-
Notifications
You must be signed in to change notification settings - Fork 1.2k
Description
Is this still alive? I asked Claude to analyze this repo and it shocked me.
Hey team — love the work on Agent-S. The S1 paper (ICLR 2025 Best Paper!) was brilliant, especially the dual-mode approach with AT-SPI2 accessibility trees + vision. But I just did a deep code-level analysis of S3 and... I have questions.
S3 dropped the accessibility tree entirely?
S1's LinuxACI used pyatspi to capture AT-SPI2 trees, linearize them as TSV, augment with OCR, and click by element index. That was elegant — structured targeting, token-efficient, fast.
S3's OSWorldACI has zero accessibility tree usage. Everything goes through the VLM grounding model. generate_coords() sends a natural language description + screenshot to UI-TARS and parses (x, y) pixel coordinates from the response.

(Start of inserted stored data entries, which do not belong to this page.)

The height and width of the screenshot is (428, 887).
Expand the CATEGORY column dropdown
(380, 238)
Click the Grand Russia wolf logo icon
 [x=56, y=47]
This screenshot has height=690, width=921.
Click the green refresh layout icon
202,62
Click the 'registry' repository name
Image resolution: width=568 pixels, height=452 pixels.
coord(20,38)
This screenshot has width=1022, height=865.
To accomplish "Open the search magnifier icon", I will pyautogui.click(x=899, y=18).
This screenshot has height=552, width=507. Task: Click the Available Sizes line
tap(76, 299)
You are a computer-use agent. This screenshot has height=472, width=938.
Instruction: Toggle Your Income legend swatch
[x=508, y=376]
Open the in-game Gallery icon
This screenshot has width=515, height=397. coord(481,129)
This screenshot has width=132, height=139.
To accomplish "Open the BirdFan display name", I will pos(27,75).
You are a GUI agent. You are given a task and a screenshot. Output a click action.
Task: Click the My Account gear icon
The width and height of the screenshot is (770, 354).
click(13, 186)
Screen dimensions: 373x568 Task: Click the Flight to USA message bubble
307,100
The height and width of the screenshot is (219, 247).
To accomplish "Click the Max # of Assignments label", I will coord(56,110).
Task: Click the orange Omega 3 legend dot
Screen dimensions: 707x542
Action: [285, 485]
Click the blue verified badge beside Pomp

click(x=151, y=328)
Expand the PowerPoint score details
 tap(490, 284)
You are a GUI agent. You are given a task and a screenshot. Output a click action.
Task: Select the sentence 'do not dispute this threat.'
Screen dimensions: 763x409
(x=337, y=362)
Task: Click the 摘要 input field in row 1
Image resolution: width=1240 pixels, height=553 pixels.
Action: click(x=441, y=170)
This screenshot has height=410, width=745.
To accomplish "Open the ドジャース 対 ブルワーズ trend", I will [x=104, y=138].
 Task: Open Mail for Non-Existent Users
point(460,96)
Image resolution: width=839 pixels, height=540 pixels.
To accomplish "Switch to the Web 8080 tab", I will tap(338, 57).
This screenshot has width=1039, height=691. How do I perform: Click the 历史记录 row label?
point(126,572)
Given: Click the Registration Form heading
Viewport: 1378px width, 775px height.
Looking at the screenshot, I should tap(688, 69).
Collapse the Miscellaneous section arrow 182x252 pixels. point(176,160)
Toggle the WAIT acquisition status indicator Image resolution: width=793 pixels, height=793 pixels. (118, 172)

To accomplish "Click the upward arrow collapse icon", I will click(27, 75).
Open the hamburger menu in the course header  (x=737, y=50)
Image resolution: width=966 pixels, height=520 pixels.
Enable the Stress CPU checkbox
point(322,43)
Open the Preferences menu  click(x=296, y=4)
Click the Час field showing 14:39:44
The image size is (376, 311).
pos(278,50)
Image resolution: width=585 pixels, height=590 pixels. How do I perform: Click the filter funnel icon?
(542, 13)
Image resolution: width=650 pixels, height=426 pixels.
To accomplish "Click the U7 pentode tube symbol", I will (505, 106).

Was this a deliberate architectural decision? Why was the accessibility tree removed? It seems like a regression — pixel coordinates are brittle to resolution changes, DPI scaling, and window resizing. The structured tree gave you robust element refs for free.
2-4 LLM calls per single GUI action is a lot
For a simple click("Save button"), the execution path is:
- Reflection LLM call — reviews trajectory for cycles (~2-5s)
- Worker/Generator LLM call — decides what action to take (~3-8s)
- UI-TARS grounding VLM call — converts description to (x, y) coords (~1-3s)
That's ~6-16 seconds of pure LLM thinking for one mouse click. A drag_and_drop needs 3-4 calls (two grounding calls). highlight_text_span needs OCR + text span agent calls.
For comparison, an accessibility-tree-first approach (like Windows-MCP) needs 1 LLM call — the tree already provides element coordinates, so no grounding model is needed. That's 3-8x faster per action.
Has the team measured the actual wall-clock time per action step? Is there a breakdown of where the latency goes?
The 72.6% number uses bBoN — what's the real cost?
The README says "Agent S3 alone reaches 66% in the 100-step setting" and "With the addition of Behavior Best-of-N, performance climbs even higher to 72.6%."
bBoN runs multiple rollouts and picks the best. So the headline 72.6% costs 3x+ the compute of the base 66%. For anyone trying to use this in production (not benchmarks), the relevant number is 66%.
Could you clarify:
- How many rollouts does bBoN use for the 72.6% number?
- What's the average cost per task (LLM API $ + GPU hours for UI-TARS)?
- Is there a way to get closer to 72% without bBoN?
exec() of raw pyautogui strings — any plans for a safer interface?
Actions are Python strings like "import pyautogui; pyautogui.click(542, 312)" that get exec()'d directly. This works for benchmarks but is a security concern for any real deployment.
Are there plans to:
- Expose actions via MCP (Model Context Protocol) tools?
- Add a structured action interface instead of raw code execution?
- Support sandboxed execution?
Format validation retries can triple LLM calls
call_llm_formatted() retries up to 3x if the Worker output doesn't pass format checks (single agent.XXX() call in a code block). Combined with the reflection + grounding calls, a single action step could trigger 6-12 LLM calls in the worst case.
Is there data on how often format retries happen in practice?
Don't get me wrong — 66% base on OSWorld is impressive, and the code agent for programmatic tasks is a smart addition. But the shift from S1's hybrid (accessibility + vision) to S3's pure vision feels like trading efficiency for benchmark optimization. Would love to hear the team's thinking on this.
Great work overall. Just want to understand the roadmap.